So...whilst I like all kinds of music, nothing moves me like fast,
heavy, intense and loud rock n roll - alright! Can we talk about
this please?
What is rock n roll and why do you like it?
Rock n Roll is gravity defeated by desire. It is the unknowable
made fact.
What do you think about when you're rocking out onstage?
Nothing At All Ever.
On a good day, rock n roll has the power to bring me to my knees.
I don't just love it, I LOVE it. How can something as lunkheaded
as r'n'r feel like a religious experience?
It's mysterious, strong and true. Everything else feels like pretentious
oversimplification to me, nothing else tells me what I need to know.
What's the most rockin' thing you've ever done?
I started (and I haven't stopped).
...and the least?
Cared what the audience thought.
Me and Simon went to the Rock n roll Hall of Fame in Cleveland
a couple of years ago. It was tacky and shite in many ways, and
I really disapprove of the whole idea of it in the first place,
but it was also unexpectedly moving too. We watched some "orientation"
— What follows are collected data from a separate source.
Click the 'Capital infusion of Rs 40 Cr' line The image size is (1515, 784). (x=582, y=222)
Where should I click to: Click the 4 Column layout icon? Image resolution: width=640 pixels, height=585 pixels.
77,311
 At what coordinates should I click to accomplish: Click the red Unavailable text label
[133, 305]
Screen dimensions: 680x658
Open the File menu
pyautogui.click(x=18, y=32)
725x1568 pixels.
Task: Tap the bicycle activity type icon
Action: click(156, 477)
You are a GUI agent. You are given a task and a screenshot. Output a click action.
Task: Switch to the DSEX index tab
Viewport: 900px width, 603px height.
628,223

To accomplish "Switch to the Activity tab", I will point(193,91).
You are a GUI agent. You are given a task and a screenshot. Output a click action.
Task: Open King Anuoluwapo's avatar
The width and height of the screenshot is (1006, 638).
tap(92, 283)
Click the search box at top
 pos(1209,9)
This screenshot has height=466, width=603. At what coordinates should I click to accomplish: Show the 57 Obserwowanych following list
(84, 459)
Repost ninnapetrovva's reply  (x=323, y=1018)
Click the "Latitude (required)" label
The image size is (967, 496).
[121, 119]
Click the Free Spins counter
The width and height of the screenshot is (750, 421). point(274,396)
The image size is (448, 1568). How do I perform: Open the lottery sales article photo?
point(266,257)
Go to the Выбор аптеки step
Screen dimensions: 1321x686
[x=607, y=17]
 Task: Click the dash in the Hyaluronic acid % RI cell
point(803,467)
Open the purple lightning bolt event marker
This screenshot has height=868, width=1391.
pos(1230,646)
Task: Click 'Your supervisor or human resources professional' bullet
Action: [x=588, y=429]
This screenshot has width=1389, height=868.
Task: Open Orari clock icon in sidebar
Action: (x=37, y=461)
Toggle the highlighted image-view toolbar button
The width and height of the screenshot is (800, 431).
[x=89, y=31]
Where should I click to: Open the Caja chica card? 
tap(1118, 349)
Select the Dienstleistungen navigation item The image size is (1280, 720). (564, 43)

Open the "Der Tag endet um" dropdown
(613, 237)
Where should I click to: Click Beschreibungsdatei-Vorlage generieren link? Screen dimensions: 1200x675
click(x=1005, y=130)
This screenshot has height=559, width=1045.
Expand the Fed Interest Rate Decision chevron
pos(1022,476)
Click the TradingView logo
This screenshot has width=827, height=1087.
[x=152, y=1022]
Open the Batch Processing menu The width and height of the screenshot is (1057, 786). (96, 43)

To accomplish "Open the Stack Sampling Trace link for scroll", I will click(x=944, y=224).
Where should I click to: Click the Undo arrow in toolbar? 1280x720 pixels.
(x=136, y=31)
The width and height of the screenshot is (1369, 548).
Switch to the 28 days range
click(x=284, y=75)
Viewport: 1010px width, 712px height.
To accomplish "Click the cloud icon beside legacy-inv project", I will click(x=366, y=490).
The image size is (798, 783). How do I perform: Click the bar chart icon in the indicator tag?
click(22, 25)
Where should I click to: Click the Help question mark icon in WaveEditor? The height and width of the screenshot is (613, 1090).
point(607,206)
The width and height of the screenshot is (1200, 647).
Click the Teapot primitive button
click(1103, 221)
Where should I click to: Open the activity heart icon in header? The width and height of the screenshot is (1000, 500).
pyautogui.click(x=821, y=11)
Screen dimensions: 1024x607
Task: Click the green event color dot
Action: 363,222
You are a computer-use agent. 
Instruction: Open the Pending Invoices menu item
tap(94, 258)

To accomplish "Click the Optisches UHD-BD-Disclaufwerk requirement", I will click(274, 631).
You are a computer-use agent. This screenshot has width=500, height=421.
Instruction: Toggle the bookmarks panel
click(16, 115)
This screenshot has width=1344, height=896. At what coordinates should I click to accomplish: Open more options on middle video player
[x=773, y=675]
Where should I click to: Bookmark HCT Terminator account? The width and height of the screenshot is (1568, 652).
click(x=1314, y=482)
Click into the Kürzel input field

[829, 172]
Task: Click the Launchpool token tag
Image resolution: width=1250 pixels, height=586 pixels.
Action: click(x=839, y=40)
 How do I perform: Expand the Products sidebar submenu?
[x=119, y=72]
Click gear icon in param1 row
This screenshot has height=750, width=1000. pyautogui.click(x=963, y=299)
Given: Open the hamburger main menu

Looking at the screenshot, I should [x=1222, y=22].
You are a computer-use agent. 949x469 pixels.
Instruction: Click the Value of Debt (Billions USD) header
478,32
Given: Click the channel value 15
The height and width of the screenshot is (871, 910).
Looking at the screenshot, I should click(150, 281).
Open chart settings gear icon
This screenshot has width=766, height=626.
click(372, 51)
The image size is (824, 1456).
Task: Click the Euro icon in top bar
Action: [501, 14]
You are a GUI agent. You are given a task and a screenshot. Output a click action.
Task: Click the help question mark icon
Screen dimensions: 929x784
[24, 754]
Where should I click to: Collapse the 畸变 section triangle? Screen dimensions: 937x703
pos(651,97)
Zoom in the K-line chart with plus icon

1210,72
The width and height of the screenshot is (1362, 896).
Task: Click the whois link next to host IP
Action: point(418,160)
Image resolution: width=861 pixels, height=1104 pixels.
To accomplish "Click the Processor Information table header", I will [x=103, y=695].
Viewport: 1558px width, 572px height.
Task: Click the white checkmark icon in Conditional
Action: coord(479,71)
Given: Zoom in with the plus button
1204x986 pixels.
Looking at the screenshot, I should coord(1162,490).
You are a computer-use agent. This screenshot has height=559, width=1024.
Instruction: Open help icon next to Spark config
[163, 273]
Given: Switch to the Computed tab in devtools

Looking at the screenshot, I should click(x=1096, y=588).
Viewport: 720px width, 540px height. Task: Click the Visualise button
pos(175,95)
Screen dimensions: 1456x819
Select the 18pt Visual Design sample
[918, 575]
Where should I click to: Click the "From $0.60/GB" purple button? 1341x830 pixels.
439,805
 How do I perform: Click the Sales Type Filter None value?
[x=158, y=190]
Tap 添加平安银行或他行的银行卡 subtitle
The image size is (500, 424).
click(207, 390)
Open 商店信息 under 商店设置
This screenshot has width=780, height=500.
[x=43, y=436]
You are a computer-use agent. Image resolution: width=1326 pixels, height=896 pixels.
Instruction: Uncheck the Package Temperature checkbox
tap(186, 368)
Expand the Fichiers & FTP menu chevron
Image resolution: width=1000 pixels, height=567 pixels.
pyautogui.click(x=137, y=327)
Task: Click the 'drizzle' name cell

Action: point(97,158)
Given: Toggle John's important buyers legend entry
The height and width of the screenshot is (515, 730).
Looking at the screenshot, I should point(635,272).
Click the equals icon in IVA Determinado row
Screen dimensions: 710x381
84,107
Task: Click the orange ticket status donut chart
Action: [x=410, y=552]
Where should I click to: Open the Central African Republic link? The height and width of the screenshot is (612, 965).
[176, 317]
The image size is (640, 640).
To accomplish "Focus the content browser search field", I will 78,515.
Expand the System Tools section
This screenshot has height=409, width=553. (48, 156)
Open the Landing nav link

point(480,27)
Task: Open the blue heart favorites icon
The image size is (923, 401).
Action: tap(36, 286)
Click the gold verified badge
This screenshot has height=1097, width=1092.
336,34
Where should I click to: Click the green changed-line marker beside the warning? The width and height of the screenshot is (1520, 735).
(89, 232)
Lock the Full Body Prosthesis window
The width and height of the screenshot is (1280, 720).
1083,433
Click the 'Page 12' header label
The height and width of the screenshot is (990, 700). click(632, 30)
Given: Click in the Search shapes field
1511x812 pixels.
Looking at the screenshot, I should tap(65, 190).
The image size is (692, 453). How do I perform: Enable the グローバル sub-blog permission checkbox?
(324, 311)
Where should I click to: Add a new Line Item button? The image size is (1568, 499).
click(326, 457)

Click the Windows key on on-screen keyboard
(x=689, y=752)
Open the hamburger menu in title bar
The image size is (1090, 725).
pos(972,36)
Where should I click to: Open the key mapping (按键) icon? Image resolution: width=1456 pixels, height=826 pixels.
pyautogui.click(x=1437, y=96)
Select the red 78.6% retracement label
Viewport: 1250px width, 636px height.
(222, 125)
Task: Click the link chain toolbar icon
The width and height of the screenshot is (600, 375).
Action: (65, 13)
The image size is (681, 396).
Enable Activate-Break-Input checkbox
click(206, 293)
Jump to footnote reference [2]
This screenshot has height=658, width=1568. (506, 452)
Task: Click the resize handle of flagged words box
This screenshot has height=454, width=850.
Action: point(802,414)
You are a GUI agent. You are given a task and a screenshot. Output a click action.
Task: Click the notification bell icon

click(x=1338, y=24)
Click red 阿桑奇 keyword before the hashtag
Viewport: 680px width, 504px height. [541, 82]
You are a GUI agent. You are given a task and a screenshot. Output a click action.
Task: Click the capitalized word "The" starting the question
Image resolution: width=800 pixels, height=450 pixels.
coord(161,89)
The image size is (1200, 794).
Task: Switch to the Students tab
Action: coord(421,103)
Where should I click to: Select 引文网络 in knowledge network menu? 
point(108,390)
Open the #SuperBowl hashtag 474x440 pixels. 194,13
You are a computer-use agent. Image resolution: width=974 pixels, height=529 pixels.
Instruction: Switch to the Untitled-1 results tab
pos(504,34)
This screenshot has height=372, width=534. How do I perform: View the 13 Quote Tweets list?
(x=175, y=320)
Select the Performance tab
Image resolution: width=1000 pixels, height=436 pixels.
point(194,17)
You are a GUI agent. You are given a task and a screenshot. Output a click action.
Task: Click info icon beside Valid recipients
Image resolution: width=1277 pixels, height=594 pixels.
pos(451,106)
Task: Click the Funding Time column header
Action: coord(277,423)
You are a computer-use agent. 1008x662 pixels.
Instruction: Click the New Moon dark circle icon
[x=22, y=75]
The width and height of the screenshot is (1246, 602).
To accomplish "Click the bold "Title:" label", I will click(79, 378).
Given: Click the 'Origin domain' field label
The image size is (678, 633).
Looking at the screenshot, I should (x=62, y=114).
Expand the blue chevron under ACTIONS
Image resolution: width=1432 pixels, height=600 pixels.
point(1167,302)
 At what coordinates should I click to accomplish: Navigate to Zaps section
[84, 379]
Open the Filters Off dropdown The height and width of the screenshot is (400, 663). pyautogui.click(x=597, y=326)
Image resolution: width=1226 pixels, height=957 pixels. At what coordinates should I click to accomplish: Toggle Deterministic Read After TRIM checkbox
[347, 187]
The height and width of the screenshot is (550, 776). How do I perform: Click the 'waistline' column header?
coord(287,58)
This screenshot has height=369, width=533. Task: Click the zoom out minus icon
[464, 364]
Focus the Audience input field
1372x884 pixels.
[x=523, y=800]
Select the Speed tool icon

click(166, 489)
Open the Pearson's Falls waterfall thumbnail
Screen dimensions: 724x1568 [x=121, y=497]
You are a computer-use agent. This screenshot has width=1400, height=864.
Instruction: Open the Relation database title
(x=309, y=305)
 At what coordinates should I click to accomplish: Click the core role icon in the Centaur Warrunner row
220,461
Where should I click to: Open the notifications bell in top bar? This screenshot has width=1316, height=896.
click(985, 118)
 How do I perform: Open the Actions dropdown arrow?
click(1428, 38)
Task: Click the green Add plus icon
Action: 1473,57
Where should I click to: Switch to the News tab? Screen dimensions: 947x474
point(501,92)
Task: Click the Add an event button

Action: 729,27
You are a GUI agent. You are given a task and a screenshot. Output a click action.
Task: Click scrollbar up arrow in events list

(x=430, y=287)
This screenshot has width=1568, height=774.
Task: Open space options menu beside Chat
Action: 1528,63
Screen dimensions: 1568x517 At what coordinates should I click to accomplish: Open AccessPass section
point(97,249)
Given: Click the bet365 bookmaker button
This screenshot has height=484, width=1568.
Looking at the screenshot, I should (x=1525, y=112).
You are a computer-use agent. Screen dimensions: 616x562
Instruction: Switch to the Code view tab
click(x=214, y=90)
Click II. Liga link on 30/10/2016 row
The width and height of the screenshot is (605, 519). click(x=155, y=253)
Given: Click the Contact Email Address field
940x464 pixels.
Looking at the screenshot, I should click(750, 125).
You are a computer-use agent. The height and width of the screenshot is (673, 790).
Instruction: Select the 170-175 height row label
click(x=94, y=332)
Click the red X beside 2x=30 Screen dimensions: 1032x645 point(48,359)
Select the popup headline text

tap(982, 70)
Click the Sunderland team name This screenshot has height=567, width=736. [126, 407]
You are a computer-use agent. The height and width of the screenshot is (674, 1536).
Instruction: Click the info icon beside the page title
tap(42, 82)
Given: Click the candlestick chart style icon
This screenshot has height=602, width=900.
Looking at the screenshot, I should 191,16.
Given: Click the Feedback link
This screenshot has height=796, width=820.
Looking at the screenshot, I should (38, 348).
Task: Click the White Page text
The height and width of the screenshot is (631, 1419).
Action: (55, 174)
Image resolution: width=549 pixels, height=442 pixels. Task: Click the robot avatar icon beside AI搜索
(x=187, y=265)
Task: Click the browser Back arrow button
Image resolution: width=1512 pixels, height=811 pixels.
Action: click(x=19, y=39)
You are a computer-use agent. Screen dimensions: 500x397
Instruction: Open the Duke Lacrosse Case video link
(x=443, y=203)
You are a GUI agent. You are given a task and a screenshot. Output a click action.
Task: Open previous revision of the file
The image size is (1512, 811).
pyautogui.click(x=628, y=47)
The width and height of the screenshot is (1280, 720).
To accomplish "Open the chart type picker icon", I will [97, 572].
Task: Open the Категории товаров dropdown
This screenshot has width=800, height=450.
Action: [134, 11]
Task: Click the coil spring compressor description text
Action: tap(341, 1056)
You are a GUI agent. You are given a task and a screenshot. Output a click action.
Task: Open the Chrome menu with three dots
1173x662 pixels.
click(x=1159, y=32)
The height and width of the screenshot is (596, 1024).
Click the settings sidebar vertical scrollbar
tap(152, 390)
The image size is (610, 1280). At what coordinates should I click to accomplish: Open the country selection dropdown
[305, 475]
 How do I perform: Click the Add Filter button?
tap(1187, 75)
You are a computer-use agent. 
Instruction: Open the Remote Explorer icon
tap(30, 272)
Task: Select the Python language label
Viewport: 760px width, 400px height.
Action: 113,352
films about the history of rock n roll, its roots in slavery, etc.
Maybe we were overtired from the long drive to get there, but by
the end of it we were bawling our eyes out! The thing that got us
was people's compulsion to make rock n roll, how the spirit of mayhem
embodied in the music is like a life-force, how they keep at it
when everything else in their lives has gone, when it's killing
them. Do you think that a r'n'r life is a bad one to get into?
If the rock n roll life finds you, it will own you.
Name ten of the rockin'est things ever
How about TWO?
1) The Music (frequently gets overlooked) I like these ones: 'Asbestos
Lead Asbestos' by World Domination Enterprises, 'City Slang' by
Sonic's Rendezvous Band, 'Johny B. Good' by the Sex Pistols , and
'Europe endless' by Kraftwerk
2) Having something to say.
I heard that your dad is a big classical music fan. What was
it like being a young rockster growing up in that environment?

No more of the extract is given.